The most recent CPT Assistant (vol. 18, issue 9, Sept. 2008) now clarifies that when a surgeon performs partial mastectomy with complete axillary dissection, you should report 19302 Mastectomy, partial (eg, lumpectomy, tylectomy, quadrantectomy, segmentectomy); with axillary lymphadenectomy.

Partial mastectomy with anything less than a complete axillary dissection, however, will call for 19301 Mastectomy, partial (eg, lumpectomy, tylectomy, quadrantectomy, segmentectomy) and the appropriate lymph node biopsy code 38500 Biopsy or excision of lymph node(s); open, superficial or 38525 Biopsy or excision of lymph node(s); open, deep axillary node(s).

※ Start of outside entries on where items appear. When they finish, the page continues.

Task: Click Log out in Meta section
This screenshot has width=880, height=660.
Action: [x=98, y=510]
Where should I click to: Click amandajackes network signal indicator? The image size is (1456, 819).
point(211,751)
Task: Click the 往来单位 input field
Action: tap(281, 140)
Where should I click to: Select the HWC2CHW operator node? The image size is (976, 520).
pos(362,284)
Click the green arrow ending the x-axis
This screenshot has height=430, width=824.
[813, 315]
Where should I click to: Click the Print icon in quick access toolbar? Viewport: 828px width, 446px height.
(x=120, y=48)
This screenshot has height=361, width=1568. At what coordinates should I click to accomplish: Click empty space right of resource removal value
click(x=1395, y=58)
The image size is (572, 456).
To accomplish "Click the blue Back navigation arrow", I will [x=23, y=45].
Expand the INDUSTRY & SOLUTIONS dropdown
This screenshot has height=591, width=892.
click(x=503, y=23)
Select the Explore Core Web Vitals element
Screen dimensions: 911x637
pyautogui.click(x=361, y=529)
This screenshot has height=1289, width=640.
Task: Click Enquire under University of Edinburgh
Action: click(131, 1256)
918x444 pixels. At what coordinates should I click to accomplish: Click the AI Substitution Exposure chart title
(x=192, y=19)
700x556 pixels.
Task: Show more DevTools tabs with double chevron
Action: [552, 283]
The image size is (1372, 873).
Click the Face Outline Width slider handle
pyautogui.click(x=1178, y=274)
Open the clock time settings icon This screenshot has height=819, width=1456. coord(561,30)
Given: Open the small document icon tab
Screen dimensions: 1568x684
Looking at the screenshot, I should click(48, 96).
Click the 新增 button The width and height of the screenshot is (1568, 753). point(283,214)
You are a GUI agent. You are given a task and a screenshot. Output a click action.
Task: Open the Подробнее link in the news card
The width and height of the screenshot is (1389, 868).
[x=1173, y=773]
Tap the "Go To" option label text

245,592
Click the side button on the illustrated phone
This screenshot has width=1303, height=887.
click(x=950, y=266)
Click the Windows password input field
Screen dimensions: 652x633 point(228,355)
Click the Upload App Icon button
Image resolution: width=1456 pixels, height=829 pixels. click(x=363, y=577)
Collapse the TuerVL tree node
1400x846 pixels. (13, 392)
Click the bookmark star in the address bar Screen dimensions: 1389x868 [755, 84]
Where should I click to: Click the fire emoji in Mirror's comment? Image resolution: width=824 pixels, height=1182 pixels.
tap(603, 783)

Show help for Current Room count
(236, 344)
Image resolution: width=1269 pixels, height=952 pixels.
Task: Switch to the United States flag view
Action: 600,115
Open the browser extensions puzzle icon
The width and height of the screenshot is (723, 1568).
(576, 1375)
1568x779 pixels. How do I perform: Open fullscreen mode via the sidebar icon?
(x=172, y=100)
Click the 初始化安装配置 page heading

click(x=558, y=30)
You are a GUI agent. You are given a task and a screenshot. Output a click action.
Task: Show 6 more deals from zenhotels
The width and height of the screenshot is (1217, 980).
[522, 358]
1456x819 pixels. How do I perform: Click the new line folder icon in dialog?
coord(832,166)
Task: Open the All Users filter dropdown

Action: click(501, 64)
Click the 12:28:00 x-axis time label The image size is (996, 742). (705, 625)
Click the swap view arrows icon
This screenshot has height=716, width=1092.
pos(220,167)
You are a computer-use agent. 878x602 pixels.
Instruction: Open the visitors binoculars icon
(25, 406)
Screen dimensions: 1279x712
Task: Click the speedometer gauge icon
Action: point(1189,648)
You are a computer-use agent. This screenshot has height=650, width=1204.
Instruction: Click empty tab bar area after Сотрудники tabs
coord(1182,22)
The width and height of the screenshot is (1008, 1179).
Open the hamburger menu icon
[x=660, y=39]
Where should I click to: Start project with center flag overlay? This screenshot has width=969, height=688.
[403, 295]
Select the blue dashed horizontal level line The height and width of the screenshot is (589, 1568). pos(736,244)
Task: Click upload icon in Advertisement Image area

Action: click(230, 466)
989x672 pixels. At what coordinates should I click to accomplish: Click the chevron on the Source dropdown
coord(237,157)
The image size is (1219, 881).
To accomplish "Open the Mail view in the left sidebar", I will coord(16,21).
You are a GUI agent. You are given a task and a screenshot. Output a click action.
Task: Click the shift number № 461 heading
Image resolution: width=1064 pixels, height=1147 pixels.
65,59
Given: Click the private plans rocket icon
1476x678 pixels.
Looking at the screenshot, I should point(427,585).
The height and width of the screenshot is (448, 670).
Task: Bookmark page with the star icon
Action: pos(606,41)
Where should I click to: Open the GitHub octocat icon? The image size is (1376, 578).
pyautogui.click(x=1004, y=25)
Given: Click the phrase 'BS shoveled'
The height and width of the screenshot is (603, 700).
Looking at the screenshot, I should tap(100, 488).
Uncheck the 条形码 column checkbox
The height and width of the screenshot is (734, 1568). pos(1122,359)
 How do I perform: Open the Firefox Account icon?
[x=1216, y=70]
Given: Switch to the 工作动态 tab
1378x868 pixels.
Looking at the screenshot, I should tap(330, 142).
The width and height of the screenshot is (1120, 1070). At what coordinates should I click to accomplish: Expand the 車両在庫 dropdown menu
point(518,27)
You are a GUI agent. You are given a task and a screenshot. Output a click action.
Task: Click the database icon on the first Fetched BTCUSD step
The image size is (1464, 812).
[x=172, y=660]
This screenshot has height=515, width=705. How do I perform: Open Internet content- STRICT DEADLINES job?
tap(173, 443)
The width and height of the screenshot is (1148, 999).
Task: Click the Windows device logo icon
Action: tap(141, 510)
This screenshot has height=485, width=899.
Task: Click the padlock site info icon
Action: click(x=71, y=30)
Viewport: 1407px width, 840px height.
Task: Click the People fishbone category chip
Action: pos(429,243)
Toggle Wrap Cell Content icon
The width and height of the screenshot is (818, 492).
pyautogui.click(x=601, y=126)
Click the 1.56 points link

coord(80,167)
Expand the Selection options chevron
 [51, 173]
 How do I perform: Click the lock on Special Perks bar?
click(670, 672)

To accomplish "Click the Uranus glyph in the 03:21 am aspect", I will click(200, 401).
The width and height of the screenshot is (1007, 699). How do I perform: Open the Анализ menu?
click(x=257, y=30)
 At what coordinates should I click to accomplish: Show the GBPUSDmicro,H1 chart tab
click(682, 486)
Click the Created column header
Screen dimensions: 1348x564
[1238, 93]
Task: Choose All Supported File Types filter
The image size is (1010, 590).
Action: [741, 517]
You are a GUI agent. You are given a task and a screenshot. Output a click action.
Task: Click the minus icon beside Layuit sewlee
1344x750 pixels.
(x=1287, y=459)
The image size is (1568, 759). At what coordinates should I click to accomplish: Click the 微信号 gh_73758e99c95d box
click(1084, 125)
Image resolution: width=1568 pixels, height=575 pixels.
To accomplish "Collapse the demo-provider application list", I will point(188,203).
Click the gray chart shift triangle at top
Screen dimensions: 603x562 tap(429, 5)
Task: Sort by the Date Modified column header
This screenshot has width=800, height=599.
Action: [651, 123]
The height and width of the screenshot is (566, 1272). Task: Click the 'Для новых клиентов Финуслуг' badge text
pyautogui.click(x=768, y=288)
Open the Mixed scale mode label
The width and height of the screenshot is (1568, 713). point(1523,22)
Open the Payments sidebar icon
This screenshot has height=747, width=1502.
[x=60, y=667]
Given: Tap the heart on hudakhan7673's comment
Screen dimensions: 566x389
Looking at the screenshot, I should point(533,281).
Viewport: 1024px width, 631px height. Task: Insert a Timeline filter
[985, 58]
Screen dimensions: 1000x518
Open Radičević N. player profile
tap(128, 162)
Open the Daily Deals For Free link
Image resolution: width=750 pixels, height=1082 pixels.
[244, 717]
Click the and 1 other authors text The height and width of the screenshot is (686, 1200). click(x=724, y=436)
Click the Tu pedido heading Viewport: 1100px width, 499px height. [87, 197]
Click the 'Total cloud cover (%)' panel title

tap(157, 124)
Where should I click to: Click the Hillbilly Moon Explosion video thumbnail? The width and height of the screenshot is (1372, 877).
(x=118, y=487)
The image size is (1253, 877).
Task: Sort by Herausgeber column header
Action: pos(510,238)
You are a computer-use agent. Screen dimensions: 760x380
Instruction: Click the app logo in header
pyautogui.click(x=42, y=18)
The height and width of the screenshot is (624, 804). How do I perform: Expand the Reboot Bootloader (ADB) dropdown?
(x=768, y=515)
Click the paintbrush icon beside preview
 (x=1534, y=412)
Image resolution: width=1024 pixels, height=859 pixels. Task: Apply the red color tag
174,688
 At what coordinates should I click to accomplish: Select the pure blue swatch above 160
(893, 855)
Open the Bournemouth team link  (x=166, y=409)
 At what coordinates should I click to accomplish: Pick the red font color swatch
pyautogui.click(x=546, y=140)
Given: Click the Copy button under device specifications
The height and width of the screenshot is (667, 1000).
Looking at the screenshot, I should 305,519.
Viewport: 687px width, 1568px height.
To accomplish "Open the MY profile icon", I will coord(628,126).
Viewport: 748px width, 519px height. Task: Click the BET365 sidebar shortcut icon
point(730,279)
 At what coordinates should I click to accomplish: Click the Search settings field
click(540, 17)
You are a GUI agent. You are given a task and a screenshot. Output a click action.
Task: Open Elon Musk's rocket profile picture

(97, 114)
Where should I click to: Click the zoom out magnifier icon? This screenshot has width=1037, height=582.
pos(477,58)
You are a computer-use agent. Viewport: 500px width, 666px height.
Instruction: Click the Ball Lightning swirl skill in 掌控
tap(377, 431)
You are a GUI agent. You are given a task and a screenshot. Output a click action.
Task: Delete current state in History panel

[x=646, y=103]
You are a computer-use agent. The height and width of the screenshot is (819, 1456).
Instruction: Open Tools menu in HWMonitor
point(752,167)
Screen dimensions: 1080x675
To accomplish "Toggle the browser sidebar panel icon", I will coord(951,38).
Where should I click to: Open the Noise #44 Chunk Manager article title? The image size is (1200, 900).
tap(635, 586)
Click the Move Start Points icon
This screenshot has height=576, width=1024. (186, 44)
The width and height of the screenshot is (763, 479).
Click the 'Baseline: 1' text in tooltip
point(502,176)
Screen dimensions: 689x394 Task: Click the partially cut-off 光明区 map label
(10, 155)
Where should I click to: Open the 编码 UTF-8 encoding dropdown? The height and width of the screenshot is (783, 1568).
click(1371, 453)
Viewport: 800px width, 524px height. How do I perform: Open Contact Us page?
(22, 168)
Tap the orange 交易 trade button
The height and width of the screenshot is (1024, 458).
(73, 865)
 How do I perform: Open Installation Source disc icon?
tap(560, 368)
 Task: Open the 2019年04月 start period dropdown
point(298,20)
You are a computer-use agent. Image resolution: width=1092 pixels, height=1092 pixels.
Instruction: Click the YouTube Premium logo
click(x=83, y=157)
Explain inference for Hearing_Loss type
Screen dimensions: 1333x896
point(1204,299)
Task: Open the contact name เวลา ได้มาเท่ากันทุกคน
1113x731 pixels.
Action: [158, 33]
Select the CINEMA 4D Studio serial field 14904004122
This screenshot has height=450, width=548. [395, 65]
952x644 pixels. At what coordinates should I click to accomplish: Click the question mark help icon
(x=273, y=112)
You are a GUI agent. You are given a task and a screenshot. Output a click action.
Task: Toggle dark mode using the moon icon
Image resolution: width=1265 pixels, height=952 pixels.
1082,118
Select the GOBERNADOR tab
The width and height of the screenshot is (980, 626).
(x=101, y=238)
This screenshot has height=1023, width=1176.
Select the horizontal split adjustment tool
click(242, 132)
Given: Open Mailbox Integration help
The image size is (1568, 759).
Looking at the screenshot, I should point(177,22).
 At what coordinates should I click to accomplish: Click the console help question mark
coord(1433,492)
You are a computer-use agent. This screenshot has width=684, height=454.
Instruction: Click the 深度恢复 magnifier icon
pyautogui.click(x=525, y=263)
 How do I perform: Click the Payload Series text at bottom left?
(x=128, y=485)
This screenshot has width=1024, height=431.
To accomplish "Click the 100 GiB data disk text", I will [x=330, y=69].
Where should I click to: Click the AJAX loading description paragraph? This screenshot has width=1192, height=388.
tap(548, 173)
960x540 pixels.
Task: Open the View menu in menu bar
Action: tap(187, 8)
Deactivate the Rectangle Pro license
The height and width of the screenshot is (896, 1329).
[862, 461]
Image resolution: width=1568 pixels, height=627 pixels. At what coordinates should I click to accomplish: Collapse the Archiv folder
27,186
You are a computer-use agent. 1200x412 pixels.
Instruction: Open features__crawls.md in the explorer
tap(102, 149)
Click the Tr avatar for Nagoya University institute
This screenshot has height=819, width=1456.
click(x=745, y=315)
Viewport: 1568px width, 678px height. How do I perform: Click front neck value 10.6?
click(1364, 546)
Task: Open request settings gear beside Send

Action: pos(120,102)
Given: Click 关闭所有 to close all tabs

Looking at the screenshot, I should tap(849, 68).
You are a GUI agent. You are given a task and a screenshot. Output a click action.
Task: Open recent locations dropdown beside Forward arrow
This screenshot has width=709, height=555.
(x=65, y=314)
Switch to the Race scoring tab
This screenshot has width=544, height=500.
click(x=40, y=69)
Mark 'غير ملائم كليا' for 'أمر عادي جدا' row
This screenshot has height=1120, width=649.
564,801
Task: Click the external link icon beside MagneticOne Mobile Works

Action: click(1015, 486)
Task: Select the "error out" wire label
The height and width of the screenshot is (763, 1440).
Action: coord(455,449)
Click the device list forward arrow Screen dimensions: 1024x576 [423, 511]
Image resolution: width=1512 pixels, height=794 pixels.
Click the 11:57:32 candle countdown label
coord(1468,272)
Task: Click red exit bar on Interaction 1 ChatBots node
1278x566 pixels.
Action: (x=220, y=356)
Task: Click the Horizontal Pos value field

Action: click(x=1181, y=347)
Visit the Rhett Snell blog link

Partial mastectomy codes 19301 and 19302 both describe open excision of a breast lesion with “specific attention to adequate surgical margins,” according to CPT Assistant, as well as removal of “a larger amount of breast tissue … some skin … [and] lining over chest muscles below the tumor.”

Code 19302 also includes excision of lymph nodes between the pectoralis major and pectoralis minor muscles, plus the nodes in the axilla. The AMA stresses that 19302 includes removal of “all identifiable axillary lymph nodes,” while retaining the pectoralis musculature. If the surgeon resects the pectoralis musculature in addition to axillary lymphadenectomy, you should forego 19302 in favor of an appropriate radical mastectomy code, 19305-19307.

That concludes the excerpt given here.